Last week, we kicked off our Hate Sex Less series.
If you and your man still hump like bunnies after having children, more power to you -- but this is for those women who are too tired, too stressed or too overwhelmed to even THINK about sex after having kids.
Judy Dutton, author of "How We Do It: How the Science of Sex Can Make You a Better Lover," shares the following four tips:
1) To make sex more exciting, spicing up what you do in bed isn't always the answer. Spice up what you do outside the bedroom instead! Rather than going on your typical date night of dinner and a movie, try tango lessons, a Thai cooking class or something else you've never done together. According to various scientific studies, novel activities stimulate the brain's reward system -- the same circuits that get activated when couples first fall in love. So, you're essentially goosing your brain chemistry into making sparks fly anew, which could lead in a more romantic direction at the date's end.

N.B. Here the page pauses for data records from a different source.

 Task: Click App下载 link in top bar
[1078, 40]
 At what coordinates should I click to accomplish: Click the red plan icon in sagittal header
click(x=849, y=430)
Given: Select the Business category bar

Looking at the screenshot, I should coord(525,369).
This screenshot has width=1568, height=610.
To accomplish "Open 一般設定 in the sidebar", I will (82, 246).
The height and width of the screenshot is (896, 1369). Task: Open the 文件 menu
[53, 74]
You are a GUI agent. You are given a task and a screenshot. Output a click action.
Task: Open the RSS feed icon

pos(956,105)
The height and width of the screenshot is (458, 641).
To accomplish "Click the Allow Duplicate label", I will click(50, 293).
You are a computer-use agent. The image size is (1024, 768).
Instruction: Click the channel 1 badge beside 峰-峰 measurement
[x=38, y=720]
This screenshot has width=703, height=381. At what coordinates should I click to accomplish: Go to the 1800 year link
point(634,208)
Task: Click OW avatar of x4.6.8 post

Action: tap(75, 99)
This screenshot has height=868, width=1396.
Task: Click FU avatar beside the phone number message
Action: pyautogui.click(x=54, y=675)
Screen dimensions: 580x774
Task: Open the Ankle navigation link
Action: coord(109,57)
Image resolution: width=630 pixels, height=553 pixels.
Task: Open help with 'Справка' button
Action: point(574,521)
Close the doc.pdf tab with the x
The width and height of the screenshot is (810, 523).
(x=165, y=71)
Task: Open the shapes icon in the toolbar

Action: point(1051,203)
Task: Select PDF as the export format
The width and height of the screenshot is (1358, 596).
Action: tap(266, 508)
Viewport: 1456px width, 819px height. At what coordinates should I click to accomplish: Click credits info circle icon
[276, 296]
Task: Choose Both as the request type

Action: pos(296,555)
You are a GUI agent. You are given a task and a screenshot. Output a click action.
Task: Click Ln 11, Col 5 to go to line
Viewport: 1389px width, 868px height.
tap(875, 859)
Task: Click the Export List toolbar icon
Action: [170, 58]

2) Expecting that sex will always be fantastic is unrealistic, and sets you up for disappointment. Instead, keep in mind the 2-6-2 Rule, which says that out of every ten times you have sex, twice it'll be great, six times it'll be so-so and twice it'll be so bad you'll wonder why you bothered. Still, even mediocre sex can bring you closer -- and eventually lead to those two-out-of-ten amazing encounters.
3) If you're too exhausted for sex, take turns giving and receiving. Make a deal that you'll trade off take-charge roles, so the more tired partner (you or him) gets to kick back, relax and just enjoy the ride while the other partner does most of the "heavy lifting." Maybe only one partner has an orgasm, rather than both of you. By making sex more low-maintenance, you make it less of a chore.
4) What you might need to spark your libido isn't novelty, but a return to the basics: Kissing. Eye contact. So many couples abandon these things after they've been together a while, and yet it's exactly these things that can jump-start your enjoyment.
Moms: What do YOU do to hate sex less?